I Pfas sono sostanze chimiche usate nel trattamento degli indumenti e nel cartone a uso alimentare per le loro capacità d’impermeabilizzazione. La loro struttura chimica conferisce loro una particolare stabilità termica e li rende resistenti ai principali processi naturali di degradazione.

Per quanto riguarda i loro effetti sulla salute, sono considerati tra i fattori di rischio per un’ampia serie di patologie. Si ritiene che i Pfas intervengano sul sistema endocrino, compromettendo crescita e fertilità, e che siano sostanze cancerogene.

Non si tratta di sostanze dagli effetti immediati: si ritiene invece che la lunga esposizione sia in relazione con l’insorgenza di tumori a reni e testicoli, lo sviluppo di malattie tiroidee, ipertensione gravidica e coliti ulcerose. Alcuni studi hanno ipotizzato una relazione tra le patologie fetali e gestazionali e la contaminazione da queste sostanze.

• L’INIZIATIVA

Siamo stati il primo ente pubblico a organizzare un incontro aperto a tutti per informare i cittadini sulla problematica, quando altre realtà politiche accusavano chi ne parlava di procurato allarme.

Abbiamo emanato un’ordinanza di chiusura dei pozzi privati contaminati da Pfas usando per primi i valori più restrittivi suggeriti da Ministero della Salute.
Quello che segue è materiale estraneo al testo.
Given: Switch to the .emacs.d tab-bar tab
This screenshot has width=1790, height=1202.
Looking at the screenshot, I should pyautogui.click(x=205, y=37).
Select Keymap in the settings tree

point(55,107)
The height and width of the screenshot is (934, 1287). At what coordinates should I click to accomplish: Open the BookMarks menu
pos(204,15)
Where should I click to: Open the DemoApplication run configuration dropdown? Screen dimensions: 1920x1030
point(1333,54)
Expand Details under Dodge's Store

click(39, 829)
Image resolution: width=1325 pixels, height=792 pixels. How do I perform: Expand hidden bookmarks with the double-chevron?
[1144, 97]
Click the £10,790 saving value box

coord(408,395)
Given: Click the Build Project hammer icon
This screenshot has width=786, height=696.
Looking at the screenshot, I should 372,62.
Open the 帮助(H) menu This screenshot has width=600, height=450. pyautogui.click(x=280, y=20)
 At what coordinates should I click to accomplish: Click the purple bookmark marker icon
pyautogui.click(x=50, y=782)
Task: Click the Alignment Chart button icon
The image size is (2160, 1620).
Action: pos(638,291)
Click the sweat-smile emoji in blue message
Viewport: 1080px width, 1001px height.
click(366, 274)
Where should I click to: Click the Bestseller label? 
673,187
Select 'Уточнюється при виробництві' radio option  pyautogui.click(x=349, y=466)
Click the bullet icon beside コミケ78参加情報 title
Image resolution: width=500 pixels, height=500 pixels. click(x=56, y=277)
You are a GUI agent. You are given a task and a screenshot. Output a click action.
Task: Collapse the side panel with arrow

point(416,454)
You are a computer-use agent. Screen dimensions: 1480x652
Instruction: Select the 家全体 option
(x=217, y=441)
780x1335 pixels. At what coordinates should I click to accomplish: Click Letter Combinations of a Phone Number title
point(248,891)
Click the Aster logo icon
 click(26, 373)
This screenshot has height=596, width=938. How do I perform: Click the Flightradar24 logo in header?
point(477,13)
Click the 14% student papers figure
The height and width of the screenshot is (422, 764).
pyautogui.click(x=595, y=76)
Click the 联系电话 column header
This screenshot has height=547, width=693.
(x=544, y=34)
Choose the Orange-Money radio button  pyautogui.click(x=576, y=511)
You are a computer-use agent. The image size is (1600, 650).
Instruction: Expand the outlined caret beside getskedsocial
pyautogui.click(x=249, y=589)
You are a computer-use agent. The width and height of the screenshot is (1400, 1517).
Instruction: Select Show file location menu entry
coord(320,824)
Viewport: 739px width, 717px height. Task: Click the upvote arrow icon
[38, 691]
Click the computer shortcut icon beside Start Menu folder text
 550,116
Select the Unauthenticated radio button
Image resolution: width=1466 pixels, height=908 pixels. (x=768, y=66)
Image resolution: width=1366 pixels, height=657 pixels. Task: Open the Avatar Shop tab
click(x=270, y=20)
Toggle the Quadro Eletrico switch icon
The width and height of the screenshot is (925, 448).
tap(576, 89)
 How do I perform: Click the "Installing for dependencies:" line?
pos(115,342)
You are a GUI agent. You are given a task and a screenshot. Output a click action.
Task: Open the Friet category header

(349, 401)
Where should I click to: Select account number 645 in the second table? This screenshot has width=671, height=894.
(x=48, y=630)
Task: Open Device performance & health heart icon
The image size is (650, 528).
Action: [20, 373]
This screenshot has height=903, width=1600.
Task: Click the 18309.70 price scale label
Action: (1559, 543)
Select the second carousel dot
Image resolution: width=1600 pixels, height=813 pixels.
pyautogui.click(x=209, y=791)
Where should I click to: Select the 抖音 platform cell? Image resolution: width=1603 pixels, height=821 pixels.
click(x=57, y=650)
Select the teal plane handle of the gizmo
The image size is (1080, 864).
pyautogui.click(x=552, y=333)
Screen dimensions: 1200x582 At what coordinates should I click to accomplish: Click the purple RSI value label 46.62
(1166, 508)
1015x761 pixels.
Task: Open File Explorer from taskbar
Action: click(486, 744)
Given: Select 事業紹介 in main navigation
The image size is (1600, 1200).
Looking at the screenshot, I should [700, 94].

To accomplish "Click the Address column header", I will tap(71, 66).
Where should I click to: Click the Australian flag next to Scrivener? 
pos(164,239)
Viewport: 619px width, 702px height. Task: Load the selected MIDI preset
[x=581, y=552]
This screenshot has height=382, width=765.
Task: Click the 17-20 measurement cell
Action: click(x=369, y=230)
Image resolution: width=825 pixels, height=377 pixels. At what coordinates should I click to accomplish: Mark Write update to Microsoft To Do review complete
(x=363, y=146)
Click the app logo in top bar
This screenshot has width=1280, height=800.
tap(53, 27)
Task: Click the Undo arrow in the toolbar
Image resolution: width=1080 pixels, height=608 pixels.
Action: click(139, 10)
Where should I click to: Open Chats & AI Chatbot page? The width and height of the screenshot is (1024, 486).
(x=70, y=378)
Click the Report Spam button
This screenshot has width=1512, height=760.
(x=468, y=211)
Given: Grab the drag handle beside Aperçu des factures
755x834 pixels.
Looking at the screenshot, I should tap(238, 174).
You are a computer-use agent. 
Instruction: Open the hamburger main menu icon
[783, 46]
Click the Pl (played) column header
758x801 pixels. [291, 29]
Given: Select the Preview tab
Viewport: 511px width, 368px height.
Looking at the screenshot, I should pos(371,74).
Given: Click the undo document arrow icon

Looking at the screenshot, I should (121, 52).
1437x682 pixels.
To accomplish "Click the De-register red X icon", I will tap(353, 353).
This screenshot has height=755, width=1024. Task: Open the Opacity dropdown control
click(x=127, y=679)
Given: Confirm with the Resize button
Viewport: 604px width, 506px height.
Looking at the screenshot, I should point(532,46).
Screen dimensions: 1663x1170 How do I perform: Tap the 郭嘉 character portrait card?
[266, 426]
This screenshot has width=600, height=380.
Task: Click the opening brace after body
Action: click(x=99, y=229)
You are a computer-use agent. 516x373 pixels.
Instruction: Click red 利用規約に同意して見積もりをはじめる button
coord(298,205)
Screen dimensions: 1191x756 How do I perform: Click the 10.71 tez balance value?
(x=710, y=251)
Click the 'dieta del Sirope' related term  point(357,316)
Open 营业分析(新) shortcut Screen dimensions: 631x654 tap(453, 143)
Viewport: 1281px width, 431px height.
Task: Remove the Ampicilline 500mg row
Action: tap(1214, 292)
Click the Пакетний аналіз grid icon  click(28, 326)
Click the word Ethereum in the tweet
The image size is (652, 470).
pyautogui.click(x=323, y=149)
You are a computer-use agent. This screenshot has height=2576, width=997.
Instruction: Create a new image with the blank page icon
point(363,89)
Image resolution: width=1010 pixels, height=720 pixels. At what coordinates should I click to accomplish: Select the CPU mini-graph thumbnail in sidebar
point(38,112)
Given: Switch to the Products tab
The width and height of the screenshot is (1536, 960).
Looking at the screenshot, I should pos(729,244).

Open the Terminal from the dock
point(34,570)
Assieme ad altri consiglieri regionali e deputati, compreso l’On. Luigi Di Maio, abbiamo firmato un esposto di condanna dell’azienda responsabile di questo inquinamento.

Sono state numerose le iniziative con gli altri comuni coinvolti e con comitati No Pfas cui abbiamo partecipato e che abbiamo sostenuto.

• IL RISULTATO

La nostra pressione, assieme a quella degli altri sindaci coinvolti e dei comitati No Pfas ha portato a dei grandi risultati.

La Regione Veneto ha, infatti, imposto l’uso di filtri che permettano di azzerare queste sostanze nell’acquedotto e ha iniziato un biomonitoraggio sulla popolazione nata tra il 1956 e il 2002 per il monitoraggio e la presa in carico dei cittadini coinvolti dalla contaminazione.

Inoltre il Governo ha dichiarato lo stato di emergenza per i Pfas in Veneto, stanziando 65 milioni di euro che hanno permesso di realizzare delle nuove condotte idriche per prelevare l’acqua da fonti pulite.

• COSA SERVE PER REPLICARE L’INIZIATIVA?

E’ necessario innanzitutto documentarsi il più possibile sul problema attraverso tutti i canali oggi possibili e fare in modo poi che più persone possibili prendano coscienza dei rischi per salute che gli inquinanti emergenti come i Pfas comportano.
Importante è stato quindi l’aver coinvolto i cittadini che si sono poi riuniti in comitati molto determinati a portare avanti la battaglia per avere zero Pfas nell’acquedotto.

Sono state coinvolte trasmissioni giornalistiche come le Iene e Report assieme a molti esponenti politici e tutto questo ha contribuito a ottenere dal Governo lo stato di emergenza con le relative risorse economiche per affrontarla.